> _Recorded data_
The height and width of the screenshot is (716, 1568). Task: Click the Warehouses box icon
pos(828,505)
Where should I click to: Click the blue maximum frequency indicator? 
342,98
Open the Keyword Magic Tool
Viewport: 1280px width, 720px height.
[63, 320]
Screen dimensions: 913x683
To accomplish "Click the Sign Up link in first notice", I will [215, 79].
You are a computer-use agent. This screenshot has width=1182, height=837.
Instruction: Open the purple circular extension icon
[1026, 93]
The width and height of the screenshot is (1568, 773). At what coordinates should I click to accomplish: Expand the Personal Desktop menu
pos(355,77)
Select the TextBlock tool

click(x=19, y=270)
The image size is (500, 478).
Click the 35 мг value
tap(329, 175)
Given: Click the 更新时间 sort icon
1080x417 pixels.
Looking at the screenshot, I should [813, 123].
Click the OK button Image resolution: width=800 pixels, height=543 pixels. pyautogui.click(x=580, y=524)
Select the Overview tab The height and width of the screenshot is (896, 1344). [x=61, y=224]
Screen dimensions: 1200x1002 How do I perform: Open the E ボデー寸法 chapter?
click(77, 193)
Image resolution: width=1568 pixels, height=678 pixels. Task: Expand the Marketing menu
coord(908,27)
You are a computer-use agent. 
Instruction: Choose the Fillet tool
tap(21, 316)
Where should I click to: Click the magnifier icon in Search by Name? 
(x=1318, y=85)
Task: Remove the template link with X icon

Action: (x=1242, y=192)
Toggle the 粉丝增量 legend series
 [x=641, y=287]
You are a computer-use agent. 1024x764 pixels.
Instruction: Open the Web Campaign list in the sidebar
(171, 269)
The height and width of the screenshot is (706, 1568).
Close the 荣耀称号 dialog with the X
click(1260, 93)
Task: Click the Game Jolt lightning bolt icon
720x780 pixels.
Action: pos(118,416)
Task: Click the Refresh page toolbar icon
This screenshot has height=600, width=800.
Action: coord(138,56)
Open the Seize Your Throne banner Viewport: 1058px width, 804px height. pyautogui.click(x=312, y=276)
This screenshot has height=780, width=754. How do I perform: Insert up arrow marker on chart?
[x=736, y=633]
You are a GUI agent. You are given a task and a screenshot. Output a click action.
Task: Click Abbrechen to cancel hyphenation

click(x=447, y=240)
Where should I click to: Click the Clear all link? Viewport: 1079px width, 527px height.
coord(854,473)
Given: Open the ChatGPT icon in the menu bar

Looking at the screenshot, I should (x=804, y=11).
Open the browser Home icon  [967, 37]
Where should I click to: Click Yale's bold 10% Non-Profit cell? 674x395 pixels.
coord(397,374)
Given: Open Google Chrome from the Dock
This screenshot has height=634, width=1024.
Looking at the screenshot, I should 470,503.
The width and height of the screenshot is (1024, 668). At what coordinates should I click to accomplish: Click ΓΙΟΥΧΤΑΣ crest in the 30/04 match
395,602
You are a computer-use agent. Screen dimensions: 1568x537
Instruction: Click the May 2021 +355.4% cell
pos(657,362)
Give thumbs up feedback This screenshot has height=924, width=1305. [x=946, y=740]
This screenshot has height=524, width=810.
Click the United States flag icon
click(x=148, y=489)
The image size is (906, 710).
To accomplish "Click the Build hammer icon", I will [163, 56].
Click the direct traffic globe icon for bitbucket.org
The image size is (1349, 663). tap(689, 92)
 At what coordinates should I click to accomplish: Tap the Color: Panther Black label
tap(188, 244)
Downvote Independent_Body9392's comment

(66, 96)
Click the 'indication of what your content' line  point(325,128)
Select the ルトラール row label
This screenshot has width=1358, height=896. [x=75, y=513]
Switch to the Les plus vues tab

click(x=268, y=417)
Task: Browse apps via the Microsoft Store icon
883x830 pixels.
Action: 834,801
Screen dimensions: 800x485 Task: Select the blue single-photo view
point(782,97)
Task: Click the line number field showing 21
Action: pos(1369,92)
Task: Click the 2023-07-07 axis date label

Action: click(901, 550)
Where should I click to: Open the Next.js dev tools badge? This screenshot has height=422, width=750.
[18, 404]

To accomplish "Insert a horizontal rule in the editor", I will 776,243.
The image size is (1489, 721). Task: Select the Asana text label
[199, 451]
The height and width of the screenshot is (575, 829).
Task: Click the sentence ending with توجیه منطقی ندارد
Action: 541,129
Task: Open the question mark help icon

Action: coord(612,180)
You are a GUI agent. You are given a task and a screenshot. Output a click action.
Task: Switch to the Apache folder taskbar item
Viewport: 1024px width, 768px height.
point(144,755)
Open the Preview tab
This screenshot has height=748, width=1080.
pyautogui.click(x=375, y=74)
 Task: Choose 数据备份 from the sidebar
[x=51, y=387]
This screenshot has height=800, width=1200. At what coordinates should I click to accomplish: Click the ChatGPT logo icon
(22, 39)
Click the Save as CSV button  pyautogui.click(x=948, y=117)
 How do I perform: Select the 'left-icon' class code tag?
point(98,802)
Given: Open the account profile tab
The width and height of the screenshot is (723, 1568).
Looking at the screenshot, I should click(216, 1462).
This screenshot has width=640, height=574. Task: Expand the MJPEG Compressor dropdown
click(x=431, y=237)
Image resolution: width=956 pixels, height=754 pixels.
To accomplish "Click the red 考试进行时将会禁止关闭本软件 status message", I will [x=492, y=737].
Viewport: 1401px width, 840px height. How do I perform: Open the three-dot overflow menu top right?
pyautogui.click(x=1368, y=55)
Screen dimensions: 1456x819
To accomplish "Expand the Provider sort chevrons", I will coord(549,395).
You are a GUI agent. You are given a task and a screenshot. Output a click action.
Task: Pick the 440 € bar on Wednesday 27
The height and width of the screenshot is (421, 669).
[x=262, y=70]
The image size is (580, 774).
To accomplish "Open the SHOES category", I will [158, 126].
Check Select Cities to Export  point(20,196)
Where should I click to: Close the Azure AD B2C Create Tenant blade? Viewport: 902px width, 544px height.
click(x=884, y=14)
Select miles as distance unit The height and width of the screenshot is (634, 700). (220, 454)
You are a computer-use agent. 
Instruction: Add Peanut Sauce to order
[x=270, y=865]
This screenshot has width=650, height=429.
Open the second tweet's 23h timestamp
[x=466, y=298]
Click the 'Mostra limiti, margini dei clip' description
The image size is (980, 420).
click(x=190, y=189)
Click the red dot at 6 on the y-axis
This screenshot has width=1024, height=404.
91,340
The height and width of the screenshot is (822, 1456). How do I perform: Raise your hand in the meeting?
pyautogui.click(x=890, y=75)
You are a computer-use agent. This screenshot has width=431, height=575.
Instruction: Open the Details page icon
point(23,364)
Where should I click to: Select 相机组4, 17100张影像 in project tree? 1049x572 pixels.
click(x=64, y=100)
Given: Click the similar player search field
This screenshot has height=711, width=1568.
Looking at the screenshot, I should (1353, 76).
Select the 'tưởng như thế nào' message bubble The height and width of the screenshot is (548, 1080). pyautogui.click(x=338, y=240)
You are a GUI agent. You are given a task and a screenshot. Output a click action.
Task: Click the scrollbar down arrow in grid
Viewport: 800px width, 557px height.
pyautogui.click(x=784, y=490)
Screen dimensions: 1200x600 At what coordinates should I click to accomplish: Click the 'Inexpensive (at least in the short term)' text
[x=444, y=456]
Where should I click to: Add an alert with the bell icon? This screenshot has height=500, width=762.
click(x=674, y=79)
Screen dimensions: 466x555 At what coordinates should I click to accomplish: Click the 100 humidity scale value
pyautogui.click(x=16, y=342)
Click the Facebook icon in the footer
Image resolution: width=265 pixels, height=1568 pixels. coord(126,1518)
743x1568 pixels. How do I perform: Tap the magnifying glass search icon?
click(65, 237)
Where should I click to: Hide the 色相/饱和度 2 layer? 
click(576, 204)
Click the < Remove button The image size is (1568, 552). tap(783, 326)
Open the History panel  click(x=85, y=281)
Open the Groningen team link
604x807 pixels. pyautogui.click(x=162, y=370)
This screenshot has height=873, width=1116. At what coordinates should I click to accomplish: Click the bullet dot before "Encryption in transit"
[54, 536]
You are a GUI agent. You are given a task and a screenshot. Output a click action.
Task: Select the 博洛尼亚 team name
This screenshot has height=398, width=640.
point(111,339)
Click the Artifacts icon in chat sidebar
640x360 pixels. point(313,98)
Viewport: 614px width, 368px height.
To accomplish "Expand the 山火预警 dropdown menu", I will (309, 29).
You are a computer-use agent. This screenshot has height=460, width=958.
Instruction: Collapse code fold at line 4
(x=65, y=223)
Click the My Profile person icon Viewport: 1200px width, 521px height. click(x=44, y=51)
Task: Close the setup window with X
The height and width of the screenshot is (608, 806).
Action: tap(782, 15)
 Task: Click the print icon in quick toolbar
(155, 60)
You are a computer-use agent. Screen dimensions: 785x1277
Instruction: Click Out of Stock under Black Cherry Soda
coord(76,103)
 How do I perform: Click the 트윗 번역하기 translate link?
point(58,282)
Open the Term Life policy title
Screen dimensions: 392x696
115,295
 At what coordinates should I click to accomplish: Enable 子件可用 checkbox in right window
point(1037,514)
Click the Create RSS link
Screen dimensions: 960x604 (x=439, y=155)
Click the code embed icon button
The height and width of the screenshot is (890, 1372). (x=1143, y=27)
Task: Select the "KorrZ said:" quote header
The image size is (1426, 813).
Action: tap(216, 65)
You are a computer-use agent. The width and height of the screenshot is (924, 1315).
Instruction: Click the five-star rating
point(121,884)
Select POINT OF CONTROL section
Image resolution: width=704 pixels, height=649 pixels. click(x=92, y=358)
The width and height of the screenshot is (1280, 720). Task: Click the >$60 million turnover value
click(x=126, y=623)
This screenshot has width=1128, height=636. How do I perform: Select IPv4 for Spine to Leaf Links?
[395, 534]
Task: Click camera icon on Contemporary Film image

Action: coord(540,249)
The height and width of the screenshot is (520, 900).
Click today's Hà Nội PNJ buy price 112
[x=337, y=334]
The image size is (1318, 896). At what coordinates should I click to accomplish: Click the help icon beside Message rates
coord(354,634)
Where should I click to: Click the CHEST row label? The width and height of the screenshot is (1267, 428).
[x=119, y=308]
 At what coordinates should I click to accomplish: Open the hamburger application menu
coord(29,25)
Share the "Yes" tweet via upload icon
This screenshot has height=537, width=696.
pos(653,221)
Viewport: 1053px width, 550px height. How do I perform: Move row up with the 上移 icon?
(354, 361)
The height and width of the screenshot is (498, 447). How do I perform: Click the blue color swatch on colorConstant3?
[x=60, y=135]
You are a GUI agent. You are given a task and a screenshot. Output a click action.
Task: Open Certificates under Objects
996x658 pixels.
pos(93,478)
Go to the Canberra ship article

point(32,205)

> _Directions_
Starting with the line with "Where should I click to: Add" above and going on through the line with "Task: Close the setup window with X", transcribe every line exactly, both ends included, and add nothing.

> _Written response_
Where should I click to: Add an alert with the bell icon? This screenshot has height=500, width=762.
click(x=674, y=79)
Screen dimensions: 466x555 At what coordinates should I click to accomplish: Click the 100 humidity scale value
pyautogui.click(x=16, y=342)
Click the Facebook icon in the footer
Image resolution: width=265 pixels, height=1568 pixels. coord(126,1518)
743x1568 pixels. How do I perform: Tap the magnifying glass search icon?
click(65, 237)
Where should I click to: Hide the 色相/饱和度 2 layer? 
click(576, 204)
Click the < Remove button The image size is (1568, 552). tap(783, 326)
Open the History panel  click(x=85, y=281)
Open the Groningen team link
604x807 pixels. pyautogui.click(x=162, y=370)
This screenshot has height=873, width=1116. At what coordinates should I click to accomplish: Click the bullet dot before "Encryption in transit"
[54, 536]
You are a GUI agent. You are given a task and a screenshot. Output a click action.
Task: Select the 博洛尼亚 team name
This screenshot has height=398, width=640.
point(111,339)
Click the Artifacts icon in chat sidebar
640x360 pixels. point(313,98)
Viewport: 614px width, 368px height.
To accomplish "Expand the 山火预警 dropdown menu", I will (309, 29).
You are a computer-use agent. This screenshot has height=460, width=958.
Instruction: Collapse code fold at line 4
(x=65, y=223)
Click the My Profile person icon Viewport: 1200px width, 521px height. click(x=44, y=51)
Task: Close the setup window with X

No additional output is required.